----- Given records -----
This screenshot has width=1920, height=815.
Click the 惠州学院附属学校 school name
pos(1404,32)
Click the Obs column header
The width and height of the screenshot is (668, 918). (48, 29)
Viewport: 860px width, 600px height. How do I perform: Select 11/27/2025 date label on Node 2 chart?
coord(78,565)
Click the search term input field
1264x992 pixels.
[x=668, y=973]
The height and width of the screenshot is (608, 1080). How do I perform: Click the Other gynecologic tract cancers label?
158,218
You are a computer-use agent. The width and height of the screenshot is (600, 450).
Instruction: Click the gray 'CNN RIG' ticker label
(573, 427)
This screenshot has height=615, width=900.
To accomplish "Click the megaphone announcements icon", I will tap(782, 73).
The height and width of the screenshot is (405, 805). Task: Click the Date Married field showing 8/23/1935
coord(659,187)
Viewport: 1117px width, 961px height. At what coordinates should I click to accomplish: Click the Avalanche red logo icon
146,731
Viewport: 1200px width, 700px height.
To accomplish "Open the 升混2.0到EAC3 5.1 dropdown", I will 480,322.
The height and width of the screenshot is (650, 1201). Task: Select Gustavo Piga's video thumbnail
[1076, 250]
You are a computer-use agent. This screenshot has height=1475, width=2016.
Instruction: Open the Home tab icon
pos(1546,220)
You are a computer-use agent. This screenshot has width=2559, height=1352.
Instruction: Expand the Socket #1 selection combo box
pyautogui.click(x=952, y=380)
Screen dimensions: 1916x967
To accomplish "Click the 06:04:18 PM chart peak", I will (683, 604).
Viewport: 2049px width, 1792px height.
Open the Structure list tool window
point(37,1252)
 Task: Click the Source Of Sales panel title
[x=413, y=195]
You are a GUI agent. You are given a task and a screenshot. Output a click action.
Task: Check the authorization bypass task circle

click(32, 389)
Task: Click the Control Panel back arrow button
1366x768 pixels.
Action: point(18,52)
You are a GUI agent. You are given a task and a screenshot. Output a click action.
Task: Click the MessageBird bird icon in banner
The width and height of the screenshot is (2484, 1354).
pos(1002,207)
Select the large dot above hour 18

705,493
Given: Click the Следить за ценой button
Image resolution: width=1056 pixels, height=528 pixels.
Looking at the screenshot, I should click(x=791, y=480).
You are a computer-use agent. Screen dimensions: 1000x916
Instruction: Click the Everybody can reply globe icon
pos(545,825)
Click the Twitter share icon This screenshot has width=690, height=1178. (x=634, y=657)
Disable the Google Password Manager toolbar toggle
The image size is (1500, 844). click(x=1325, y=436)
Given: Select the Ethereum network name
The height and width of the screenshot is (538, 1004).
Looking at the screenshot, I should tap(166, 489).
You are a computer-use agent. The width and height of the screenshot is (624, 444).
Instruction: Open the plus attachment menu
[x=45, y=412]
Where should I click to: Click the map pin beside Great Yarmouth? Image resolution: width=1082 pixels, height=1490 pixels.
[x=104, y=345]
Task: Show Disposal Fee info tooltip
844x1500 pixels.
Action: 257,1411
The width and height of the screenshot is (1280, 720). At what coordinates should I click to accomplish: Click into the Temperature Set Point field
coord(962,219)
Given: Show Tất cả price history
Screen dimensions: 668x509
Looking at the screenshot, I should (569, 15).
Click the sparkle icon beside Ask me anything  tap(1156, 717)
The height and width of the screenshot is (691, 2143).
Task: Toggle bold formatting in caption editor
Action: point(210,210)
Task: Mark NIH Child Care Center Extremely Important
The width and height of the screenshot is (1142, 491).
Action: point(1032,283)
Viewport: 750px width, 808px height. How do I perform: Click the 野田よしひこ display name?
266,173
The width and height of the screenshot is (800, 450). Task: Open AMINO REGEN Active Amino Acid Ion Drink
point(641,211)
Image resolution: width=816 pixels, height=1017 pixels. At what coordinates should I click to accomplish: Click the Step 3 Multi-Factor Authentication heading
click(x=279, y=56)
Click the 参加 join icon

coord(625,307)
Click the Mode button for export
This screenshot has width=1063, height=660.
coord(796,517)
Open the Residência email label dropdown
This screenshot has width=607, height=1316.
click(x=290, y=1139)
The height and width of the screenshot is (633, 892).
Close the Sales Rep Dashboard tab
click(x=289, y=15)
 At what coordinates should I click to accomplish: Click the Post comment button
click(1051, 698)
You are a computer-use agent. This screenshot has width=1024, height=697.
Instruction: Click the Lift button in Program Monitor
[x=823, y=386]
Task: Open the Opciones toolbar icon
-----
:: Request ::
Can you rewrite the stretch of lines from the one containing "Click the search term input field" through the one containing "will tap(782, 73).", changing every "screenshot" to "screen capture" and leaving everything else untouched?

:: Solution to this problem ::
Click the search term input field
1264x992 pixels.
[x=668, y=973]
The height and width of the screen capture is (608, 1080). How do I perform: Click the Other gynecologic tract cancers label?
158,218
You are a computer-use agent. The width and height of the screen capture is (600, 450).
Instruction: Click the gray 'CNN RIG' ticker label
(573, 427)
This screen capture has height=615, width=900.
To accomplish "Click the megaphone announcements icon", I will tap(782, 73).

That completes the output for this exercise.